>> Start DATA EXCERPTS

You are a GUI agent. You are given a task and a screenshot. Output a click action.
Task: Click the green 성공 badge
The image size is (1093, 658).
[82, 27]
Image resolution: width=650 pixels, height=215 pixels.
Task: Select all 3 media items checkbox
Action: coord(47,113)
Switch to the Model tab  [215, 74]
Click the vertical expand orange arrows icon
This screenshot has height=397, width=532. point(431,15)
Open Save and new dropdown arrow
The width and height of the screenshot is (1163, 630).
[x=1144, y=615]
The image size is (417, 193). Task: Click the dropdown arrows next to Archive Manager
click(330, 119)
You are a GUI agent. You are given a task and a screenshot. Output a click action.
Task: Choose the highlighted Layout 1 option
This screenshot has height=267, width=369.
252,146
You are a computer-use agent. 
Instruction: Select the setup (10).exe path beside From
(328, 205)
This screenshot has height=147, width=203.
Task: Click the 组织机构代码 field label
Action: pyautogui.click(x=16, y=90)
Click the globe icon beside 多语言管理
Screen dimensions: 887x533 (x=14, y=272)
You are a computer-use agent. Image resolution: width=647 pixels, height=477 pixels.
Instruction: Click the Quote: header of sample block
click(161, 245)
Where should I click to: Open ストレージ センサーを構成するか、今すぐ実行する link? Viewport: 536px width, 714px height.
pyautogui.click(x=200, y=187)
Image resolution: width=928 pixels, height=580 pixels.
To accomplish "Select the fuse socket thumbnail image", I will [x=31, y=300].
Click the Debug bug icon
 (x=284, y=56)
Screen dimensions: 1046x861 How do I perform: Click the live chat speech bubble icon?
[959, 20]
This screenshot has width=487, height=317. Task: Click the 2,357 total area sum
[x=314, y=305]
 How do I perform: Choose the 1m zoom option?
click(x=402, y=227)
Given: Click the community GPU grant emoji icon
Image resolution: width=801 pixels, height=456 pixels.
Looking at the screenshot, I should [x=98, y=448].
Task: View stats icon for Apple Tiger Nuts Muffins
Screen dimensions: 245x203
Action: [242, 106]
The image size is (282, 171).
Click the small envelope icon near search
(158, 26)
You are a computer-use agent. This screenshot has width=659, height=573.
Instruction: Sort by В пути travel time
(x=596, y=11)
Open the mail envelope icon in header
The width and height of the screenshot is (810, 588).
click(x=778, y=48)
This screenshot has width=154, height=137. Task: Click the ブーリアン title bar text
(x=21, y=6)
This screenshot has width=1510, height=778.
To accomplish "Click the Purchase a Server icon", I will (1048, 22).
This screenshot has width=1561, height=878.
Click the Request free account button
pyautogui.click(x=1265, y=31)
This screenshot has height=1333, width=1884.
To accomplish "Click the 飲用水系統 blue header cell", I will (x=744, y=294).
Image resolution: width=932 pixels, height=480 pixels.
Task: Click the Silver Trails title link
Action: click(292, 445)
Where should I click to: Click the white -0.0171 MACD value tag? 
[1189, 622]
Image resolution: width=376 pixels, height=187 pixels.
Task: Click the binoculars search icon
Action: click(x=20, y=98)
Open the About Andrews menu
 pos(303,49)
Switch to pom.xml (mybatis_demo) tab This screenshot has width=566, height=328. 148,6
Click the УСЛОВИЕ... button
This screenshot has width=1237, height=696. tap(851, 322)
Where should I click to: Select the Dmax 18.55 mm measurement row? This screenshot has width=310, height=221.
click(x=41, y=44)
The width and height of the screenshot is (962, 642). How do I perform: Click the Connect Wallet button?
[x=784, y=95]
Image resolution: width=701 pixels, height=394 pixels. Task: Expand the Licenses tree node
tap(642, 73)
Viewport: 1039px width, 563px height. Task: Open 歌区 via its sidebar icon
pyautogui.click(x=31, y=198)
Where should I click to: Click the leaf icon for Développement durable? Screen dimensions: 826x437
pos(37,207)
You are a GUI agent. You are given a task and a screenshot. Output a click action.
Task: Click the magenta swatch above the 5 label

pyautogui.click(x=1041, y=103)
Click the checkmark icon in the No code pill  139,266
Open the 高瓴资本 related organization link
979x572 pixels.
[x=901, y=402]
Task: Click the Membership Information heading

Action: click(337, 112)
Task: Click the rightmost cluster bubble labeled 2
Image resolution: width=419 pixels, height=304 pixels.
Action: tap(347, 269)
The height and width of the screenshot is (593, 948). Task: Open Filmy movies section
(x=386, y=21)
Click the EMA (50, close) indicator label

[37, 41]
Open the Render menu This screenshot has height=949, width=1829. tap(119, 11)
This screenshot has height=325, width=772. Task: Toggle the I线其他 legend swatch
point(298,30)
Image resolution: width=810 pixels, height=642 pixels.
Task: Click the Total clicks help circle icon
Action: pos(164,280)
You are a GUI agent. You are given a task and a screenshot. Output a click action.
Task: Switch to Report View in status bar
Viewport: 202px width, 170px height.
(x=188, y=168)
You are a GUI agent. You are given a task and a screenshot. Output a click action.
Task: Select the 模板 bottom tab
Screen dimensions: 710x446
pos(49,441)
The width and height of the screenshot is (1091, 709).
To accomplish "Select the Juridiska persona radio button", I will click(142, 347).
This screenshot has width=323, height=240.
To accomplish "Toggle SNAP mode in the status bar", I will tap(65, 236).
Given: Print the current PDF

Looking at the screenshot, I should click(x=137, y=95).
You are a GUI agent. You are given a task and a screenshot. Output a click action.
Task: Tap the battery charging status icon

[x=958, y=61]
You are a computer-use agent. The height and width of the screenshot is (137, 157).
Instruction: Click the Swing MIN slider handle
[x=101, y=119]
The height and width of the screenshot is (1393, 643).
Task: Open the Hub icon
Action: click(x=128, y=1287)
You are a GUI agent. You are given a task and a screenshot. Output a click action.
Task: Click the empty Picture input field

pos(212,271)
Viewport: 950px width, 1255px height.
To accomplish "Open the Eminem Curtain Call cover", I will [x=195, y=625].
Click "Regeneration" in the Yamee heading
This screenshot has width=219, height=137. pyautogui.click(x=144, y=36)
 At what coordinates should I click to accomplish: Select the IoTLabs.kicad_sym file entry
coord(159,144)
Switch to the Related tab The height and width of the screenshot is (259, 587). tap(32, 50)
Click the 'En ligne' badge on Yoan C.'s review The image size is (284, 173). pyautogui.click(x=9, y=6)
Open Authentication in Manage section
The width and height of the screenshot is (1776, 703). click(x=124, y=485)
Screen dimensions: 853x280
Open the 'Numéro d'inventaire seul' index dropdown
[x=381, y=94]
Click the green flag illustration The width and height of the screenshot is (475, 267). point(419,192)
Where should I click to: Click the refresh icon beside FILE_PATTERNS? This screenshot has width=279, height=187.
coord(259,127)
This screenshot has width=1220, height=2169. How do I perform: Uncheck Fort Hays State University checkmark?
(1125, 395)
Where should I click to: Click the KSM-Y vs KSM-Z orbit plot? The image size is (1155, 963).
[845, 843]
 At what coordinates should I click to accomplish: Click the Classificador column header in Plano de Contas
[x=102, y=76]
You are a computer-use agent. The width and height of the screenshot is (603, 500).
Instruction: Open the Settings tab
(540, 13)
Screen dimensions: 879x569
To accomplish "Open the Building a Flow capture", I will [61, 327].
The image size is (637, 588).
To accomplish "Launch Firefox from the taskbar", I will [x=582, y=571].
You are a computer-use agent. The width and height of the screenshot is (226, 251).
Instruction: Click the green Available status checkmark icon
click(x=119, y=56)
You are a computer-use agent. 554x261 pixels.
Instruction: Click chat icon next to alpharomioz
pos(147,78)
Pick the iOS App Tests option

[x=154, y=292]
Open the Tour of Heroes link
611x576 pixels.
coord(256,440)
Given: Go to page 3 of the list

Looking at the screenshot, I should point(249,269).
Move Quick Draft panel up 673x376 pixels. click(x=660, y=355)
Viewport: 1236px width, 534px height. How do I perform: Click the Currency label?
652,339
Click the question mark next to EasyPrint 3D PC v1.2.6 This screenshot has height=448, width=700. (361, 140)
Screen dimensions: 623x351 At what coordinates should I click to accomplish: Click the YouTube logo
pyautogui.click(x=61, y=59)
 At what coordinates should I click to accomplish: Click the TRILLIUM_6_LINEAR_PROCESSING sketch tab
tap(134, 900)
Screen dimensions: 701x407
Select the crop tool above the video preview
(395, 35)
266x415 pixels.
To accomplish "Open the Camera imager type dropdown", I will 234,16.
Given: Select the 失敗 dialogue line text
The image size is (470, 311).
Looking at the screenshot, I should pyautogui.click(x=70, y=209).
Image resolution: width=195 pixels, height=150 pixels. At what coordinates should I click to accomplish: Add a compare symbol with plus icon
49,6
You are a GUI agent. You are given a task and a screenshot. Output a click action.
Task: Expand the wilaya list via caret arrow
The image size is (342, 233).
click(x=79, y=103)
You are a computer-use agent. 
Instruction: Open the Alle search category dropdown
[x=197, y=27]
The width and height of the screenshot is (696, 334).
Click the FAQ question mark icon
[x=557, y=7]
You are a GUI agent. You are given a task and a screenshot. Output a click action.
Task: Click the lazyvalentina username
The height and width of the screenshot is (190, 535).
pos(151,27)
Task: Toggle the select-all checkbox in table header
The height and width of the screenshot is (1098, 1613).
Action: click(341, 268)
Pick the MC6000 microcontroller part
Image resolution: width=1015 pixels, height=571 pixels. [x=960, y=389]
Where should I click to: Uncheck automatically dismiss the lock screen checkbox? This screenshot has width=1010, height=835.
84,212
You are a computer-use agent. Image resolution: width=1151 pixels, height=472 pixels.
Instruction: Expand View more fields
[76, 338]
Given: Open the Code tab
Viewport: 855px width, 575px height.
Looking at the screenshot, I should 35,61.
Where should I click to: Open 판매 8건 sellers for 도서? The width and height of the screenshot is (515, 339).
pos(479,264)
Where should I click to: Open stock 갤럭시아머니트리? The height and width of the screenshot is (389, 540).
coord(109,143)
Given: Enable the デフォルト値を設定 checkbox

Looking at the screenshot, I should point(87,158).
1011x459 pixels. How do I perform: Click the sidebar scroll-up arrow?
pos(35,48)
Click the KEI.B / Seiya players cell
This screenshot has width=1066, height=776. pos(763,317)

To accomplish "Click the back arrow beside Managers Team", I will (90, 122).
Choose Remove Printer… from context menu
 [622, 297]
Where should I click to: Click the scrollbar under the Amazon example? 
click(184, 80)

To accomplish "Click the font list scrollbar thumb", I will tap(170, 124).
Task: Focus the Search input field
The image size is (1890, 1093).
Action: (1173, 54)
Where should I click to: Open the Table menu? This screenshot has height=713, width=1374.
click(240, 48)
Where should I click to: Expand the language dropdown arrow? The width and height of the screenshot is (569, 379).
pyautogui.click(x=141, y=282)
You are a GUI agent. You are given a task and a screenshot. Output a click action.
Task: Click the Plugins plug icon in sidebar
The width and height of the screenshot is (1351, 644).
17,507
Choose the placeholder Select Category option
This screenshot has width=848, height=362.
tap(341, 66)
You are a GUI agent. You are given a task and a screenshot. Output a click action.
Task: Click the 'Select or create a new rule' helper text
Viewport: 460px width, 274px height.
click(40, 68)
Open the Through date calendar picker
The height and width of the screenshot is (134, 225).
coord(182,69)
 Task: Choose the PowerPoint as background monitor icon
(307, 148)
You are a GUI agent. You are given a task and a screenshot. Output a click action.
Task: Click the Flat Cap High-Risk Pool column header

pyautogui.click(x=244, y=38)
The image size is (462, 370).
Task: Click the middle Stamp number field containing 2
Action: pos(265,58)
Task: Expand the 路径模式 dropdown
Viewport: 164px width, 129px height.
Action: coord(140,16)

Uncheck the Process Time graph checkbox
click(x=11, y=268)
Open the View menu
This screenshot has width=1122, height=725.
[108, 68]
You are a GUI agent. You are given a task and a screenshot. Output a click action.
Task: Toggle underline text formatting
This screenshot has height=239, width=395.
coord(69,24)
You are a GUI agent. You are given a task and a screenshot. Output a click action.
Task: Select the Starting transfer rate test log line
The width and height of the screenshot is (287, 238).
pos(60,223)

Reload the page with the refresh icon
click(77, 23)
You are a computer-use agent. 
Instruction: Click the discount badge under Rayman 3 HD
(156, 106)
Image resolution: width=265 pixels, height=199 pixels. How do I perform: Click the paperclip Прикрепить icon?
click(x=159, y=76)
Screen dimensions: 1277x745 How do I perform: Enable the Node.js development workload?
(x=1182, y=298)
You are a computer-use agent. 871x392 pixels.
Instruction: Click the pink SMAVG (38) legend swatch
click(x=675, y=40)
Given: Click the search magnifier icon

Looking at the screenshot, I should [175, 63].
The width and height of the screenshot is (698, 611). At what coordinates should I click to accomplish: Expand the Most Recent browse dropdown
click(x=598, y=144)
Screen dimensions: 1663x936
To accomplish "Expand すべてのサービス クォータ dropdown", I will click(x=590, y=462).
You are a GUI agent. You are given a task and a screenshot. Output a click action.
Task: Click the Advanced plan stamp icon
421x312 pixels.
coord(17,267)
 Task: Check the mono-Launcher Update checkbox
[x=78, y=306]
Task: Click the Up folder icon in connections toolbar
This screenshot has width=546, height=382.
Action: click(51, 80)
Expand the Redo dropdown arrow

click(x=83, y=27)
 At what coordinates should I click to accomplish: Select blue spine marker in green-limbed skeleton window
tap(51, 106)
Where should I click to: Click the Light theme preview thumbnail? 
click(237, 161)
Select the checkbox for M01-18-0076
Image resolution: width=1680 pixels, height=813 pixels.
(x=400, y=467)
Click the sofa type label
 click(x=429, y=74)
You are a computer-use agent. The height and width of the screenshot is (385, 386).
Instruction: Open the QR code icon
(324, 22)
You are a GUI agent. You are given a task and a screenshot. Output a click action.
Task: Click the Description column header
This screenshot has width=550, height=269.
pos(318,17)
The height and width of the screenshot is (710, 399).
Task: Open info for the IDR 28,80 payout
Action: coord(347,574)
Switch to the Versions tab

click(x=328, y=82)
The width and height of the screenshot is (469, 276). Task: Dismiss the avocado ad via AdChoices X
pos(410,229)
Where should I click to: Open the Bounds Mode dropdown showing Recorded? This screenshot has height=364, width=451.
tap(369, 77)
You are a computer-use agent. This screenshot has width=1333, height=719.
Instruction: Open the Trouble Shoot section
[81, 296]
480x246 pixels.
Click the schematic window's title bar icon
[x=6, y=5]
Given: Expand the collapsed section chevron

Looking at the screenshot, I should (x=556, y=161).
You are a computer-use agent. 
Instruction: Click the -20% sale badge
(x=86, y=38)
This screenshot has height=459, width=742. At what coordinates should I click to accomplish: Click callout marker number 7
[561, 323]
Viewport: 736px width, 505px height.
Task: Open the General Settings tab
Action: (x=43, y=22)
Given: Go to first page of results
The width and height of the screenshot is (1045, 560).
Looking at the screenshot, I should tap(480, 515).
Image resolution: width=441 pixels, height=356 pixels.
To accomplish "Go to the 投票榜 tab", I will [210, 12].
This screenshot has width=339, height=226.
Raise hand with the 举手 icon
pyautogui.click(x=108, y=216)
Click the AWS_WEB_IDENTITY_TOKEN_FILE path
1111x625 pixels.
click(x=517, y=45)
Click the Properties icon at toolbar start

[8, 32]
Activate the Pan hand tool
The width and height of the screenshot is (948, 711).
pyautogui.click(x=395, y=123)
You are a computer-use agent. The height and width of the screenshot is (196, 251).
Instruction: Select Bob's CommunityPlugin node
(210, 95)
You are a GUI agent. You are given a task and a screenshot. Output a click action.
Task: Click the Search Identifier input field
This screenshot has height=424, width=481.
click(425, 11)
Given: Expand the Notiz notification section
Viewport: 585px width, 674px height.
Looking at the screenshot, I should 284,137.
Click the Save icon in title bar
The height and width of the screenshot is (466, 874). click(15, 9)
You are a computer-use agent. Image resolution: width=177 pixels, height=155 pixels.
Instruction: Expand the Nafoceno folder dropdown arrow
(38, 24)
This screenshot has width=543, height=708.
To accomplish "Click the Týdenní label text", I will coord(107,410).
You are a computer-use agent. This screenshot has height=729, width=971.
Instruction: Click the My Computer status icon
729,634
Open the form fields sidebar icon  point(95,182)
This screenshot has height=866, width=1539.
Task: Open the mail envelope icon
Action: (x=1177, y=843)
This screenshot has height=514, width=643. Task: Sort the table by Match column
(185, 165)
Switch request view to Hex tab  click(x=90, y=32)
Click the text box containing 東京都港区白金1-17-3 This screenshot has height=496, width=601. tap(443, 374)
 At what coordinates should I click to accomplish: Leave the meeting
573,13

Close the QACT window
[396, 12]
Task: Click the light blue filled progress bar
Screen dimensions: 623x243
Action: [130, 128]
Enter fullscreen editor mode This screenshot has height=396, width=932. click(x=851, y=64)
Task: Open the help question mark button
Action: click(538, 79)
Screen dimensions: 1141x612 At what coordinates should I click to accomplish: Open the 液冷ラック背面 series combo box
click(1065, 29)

>> End DATA EXCERPTS

TASK OBJECTIVE –
Put the lines from the line with "480x246 pixels." to the line with "(x=86, y=38)" into a JSON list of strings, one string per line, leaving out blank lines.

RESULT OF THE TASK –
[
  "480x246 pixels.",
  "Click the schematic window's title bar icon",
  "[x=6, y=5]",
  "Given: Expand the collapsed section chevron",
  "Looking at the screenshot, I should (x=556, y=161).",
  "You are a computer-use agent. ",
  "Instruction: Click the -20% sale badge",
  "(x=86, y=38)"
]